First, the problem tells us that `sec(θ) = x/4`. I know that `sec(θ)` is the same as `1/cos(θ)`. So, if `sec(θ) = x/4`, then `cos(θ) = 4/x`.

The problem also says that `0 < θ < π/2`. This is super helpful because it means `θ` is an acute angle in a right triangle! I can draw a right triangle to help me visualize this.
* In a right triangle, `cos(θ)` is defined as "the length of the side adjacent to `θ` divided by the length of the hypotenuse".
* So, from `cos(θ) = 4/x`, I can label the side adjacent to `θ` as `4` and the hypotenuse as `x`.

Now I need to find the length of the third side of the triangle, which is the side opposite `θ`. I can use the Pythagorean theorem: `(adjacent side)^2 + (opposite side)^2 = (hypotenuse)^2`.
Let's call the opposite side `y`.
`4^2 + y^2 = x^2`
`16 + y^2 = x^2`
To find `y^2`, I subtract `16` from both sides:
`y^2 = x^2 - 16`
To find `y`, I take the square root of both sides:
`y = sqrt(x^2 - 16)` (Since `y` is a length, it must be positive).

Now I have all three sides of my right triangle:
* Adjacent side = `4`
* Opposite side = `sqrt(x^2 - 16)`
* Hypotenuse = `x`

The problem asks for an expression for `4 tan(θ) - 4θ`. I need to find `tan(θ)` and `θ` in terms of `x`.
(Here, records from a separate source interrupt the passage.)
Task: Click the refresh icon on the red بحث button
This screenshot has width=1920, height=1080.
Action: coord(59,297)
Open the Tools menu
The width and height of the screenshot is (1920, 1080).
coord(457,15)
1. Let's find `tan(θ)`. In a right triangle, `tan(θ)` is "the length of the opposite side divided by the length of the adjacent side".
`tan(θ) = (sqrt(x^2 - 16)) / 4`.

2. Next, let's find `θ`. I know `cos(θ) = 4/x`. To find the angle `θ` itself, I use the inverse cosine function (also known as arccos).
`θ = arccos(4/x)`.

Now, I can substitute these expressions for `tan(θ)` and `θ` into `4 tan(θ) - 4θ`:
`4 * [ (sqrt(x^2 - 16)) / 4 ] - 4 * [ arccos(4/x) ]`

Notice that the `4` in the `4 * [...]` and the `4` in the denominator of the first term cancel each other out!
This simplifies to:
`sqrt(x^2 - 16) - 4 arccos(4/x)`

Finally, let's think about the domain for `x` where this is valid.
* For `sqrt(x^2 - 16)` to be a real number, `x^2 - 16` must be greater than or equal to zero. This means `x^2 >= 16`, so `x >= 4` or `x <= -4`.
* Since `x` is the hypotenuse of a triangle, it must be a positive length, so `x > 0`.
* Combining these, `x >= 4`.
* The problem also states `0 < θ < π/2`. If `x = 4`, then `cos(θ) = 4/4 = 1`, which means `θ = 0`. But the problem says `θ > 0`. So `x` cannot be `4`.
* Also, for `arccos(4/x)`, the input `4/x` must be between `0` and `1` because `θ` is in the first quadrant. This means `0 < 4/x < 1`.
* `4/x > 0` implies `x > 0` (which we already established).
* `4/x < 1` implies `4 < x`.
Putting everything together, the domain where this expression is valid is `x > 4`.